__Work order__. Tally up how many lines in the listing below contain the string "search", and give only the total.

::::

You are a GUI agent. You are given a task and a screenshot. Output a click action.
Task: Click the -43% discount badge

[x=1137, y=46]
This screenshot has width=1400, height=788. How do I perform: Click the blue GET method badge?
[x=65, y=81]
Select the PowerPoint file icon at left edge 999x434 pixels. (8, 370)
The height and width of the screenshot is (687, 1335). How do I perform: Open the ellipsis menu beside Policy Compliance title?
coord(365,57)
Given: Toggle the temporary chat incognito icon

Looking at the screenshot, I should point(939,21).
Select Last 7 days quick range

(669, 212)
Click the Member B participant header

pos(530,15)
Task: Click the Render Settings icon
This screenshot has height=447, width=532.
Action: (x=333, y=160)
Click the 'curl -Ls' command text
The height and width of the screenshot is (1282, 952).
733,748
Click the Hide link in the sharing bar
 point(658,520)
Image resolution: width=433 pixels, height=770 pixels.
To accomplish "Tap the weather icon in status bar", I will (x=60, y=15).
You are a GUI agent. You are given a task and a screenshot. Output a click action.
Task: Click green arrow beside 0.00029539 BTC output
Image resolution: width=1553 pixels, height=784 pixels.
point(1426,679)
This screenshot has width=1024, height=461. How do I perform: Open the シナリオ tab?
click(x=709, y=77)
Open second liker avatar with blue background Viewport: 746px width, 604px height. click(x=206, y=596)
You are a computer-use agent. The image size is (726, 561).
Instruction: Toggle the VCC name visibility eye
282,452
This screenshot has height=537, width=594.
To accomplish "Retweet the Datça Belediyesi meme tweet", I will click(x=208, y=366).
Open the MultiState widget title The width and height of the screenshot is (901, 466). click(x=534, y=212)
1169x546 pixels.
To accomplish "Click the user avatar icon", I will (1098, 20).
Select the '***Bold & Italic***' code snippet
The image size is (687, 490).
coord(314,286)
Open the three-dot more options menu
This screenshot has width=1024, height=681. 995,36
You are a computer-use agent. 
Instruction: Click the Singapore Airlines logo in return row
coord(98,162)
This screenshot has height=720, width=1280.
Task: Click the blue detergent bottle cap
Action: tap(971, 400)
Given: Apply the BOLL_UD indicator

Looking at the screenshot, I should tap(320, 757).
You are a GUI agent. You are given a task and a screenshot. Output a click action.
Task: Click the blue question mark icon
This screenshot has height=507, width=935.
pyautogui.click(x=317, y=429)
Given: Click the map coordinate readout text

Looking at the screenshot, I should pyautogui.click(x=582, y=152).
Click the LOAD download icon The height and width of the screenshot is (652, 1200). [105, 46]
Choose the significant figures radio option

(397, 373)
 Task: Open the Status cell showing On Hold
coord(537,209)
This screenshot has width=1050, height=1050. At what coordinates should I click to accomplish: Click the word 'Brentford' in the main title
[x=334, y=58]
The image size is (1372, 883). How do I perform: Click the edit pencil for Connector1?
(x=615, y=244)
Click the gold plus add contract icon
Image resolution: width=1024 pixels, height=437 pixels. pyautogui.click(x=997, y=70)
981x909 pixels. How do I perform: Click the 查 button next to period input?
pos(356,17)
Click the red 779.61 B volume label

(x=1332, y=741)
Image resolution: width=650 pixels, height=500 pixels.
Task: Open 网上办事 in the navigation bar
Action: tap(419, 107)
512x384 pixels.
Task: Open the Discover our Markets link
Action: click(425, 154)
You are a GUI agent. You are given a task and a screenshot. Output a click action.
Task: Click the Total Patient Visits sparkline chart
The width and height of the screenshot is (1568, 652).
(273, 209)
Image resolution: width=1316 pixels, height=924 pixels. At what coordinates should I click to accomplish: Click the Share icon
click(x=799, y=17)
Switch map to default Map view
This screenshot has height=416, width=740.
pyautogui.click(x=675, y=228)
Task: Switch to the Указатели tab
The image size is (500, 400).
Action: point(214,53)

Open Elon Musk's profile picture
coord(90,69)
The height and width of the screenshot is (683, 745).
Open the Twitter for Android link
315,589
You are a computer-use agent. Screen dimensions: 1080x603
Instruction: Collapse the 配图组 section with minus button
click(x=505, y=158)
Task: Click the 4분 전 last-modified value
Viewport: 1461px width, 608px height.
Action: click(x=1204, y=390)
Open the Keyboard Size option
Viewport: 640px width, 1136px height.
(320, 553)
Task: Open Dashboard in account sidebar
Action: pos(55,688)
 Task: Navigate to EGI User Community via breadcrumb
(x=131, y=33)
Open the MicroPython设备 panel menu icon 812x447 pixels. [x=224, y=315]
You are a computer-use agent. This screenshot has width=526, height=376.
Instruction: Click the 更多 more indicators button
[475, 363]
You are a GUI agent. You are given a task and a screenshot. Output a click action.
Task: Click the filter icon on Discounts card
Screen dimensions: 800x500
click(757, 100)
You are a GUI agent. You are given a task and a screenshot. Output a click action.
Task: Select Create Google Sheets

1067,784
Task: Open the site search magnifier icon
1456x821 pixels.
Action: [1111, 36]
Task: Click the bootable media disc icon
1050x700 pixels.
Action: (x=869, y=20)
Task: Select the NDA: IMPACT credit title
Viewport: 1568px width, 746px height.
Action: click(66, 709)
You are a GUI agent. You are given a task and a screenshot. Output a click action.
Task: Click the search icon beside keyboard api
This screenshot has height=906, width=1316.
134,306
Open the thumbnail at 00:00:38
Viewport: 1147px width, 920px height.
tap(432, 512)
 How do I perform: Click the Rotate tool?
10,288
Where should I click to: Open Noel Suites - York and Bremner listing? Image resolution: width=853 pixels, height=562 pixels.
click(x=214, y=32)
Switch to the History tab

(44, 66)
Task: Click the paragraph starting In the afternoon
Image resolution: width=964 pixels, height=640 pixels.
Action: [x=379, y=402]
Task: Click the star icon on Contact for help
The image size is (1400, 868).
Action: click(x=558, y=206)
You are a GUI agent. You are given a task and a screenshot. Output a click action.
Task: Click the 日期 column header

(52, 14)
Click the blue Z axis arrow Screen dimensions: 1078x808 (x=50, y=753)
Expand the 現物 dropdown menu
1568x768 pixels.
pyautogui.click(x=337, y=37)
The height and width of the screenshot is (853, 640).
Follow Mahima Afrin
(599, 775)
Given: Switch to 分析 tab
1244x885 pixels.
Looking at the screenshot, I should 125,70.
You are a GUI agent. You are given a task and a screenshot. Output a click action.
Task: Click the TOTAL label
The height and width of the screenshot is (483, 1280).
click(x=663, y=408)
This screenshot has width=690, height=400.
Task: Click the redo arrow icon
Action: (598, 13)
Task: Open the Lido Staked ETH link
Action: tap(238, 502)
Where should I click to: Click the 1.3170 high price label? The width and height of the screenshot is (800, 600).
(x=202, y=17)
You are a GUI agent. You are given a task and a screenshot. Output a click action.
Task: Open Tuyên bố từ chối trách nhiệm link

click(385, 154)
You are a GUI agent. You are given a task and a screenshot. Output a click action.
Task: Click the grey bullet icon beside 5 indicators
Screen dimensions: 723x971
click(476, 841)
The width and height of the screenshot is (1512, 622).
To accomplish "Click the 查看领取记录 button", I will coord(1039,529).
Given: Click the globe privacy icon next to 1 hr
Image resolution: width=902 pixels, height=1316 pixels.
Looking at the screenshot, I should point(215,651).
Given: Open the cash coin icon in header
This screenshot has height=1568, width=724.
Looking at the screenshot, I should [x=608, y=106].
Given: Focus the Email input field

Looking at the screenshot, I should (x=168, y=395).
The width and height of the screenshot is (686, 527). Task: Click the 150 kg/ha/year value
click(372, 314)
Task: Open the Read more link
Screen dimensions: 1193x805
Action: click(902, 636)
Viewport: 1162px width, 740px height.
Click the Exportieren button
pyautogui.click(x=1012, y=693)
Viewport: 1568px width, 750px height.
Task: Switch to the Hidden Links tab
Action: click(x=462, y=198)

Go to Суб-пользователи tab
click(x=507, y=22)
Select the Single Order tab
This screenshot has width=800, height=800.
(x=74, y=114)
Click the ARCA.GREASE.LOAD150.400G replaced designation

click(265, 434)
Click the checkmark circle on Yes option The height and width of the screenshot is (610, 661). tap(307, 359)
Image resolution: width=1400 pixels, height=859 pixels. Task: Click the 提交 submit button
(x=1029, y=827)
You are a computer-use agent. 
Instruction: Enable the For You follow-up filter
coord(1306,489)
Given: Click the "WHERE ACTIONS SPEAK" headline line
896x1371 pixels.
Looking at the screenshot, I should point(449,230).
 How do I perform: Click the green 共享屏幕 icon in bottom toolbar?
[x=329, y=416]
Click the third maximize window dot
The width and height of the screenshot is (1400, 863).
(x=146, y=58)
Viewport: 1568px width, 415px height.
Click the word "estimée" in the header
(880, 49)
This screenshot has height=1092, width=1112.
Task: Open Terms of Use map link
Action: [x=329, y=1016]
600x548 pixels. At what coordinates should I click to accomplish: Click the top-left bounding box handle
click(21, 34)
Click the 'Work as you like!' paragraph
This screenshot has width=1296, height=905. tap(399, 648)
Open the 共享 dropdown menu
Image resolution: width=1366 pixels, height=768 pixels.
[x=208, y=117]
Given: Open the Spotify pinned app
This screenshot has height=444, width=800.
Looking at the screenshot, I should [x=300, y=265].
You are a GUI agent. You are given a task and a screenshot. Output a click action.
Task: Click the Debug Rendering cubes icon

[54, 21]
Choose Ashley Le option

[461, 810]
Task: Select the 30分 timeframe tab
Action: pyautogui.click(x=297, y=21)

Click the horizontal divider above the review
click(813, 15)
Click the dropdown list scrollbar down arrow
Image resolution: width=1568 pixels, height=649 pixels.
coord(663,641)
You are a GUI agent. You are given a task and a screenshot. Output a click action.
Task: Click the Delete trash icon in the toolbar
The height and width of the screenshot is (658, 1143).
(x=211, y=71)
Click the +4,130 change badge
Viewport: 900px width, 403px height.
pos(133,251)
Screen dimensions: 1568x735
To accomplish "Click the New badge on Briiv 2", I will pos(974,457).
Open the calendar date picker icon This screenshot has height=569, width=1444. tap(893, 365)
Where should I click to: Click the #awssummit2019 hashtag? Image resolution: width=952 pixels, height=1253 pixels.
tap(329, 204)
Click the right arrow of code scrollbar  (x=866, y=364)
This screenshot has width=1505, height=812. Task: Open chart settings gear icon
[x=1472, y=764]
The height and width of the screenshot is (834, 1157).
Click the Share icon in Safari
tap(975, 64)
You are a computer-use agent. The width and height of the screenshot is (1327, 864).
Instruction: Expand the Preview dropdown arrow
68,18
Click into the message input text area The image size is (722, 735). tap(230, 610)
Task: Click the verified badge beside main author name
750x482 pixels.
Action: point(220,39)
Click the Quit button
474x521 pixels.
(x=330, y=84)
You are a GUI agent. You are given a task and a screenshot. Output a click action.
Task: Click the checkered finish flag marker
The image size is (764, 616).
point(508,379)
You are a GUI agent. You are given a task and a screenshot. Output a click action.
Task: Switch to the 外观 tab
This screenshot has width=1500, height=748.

::::

__Solution for this exercise__. 2